On the flip side, the employer gets a corresponding tax deduction equal to the amount you include in income, taken in the same tax year.1Internal Revenue Code. 26 USC 83 – Property Transferred in Connection With Performance of Services If you later forfeit the property, the employer loses that deduction just as you lose the ability to deduct the income you previously reported.
Section 83(i) offers a different path for rank-and-file employees of certain private companies. Instead of accelerating tax with an 83(b) election, eligible employees can defer the tax on stock received through exercising options or vesting RSUs for up to five years after the stock becomes transferable or vests.11Internal Revenue Service. Guidance on the Application of Section 83(i) – Notice 2018-97
The catch is that eligibility is narrow. The company must have no publicly traded stock and must grant options or RSUs to at least 80% of its U.S. employees with the same rights and privileges. You’re disqualified if you are or have been a 1% owner, the CEO, the CFO, or one of the four highest-compensated officers at any point in the preceding 10 years.11Internal Revenue Service. Guidance on the Application of Section 83(i) – Notice 2018-97 This provision mostly helps employees at broad-based private companies who can’t easily sell their shares to cover the tax bill that an 83(b) election or vesting event would trigger. It’s not a substitute for an 83(b) election; it’s an alternative deferral mechanism with a different set of trade-offs.

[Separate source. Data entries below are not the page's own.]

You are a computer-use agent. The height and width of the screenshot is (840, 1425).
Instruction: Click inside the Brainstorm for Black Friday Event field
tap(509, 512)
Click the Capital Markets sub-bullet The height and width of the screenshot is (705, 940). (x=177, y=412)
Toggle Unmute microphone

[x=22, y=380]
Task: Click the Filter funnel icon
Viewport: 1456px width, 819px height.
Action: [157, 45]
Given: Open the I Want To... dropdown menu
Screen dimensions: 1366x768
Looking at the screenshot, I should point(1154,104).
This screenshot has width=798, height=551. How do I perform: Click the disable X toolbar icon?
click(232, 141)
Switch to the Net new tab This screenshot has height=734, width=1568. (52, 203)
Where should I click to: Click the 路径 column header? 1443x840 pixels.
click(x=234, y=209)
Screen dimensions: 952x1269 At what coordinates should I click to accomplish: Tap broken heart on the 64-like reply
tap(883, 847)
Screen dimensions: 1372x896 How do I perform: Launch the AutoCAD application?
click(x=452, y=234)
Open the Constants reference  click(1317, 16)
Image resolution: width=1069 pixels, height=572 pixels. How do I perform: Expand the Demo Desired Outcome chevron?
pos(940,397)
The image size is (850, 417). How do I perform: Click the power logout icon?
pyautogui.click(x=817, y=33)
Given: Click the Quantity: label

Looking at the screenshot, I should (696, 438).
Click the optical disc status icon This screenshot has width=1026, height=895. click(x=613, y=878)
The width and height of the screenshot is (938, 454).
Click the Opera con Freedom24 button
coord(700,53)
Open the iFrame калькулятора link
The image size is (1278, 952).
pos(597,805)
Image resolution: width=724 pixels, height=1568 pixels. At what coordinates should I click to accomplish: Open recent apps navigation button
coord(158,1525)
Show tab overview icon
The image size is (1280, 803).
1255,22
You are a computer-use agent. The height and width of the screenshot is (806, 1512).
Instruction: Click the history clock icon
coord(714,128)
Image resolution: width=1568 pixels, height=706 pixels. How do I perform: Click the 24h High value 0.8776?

Once filed, an 83(b) election is effectively permanent. The statute says it cannot be revoked without the consent of the Commissioner of Internal Revenue, and that consent is granted only in extremely narrow circumstances.1Internal Revenue Code. 26 USC 83 – Property Transferred in Connection With Performance of Services
The IRS will consider revocation only if you made the election under a “mistake of fact” about the underlying transaction. A drop in the stock’s value after you filed is not a mistake of fact. Someone failing to do something that was expected at the time of transfer is not a mistake of fact. And the request must be made within 60 days of discovering the mistake.12Internal Revenue Service. PLR-114930-07 In practice, almost no revocations are granted. Treat the election as irreversible.
This is where the 83(b) election can backfire. If you file the election, pay tax on the property’s value, and then forfeit the property before vesting (because you leave the company, get terminated, or miss a performance milestone), you don’t get that tax back. The statute explicitly bars any deduction for the forfeiture.1Internal Revenue Code. 26 USC 83 – Property Transferred in Connection With Performance of Services
The only recovery is a capital loss deduction limited to whatever you originally paid for the property, which in many startup equity grants is close to zero. You’ve paid real tax on income you never actually kept. For early-stage stock where the spread at transfer is small, this risk is usually tolerable. For later-stage stock where fair market value has already climbed, the downside is more painful and the decision deserves more scrutiny. The election is fundamentally a bet that the property will appreciate and that you’ll stick around long enough to vest it.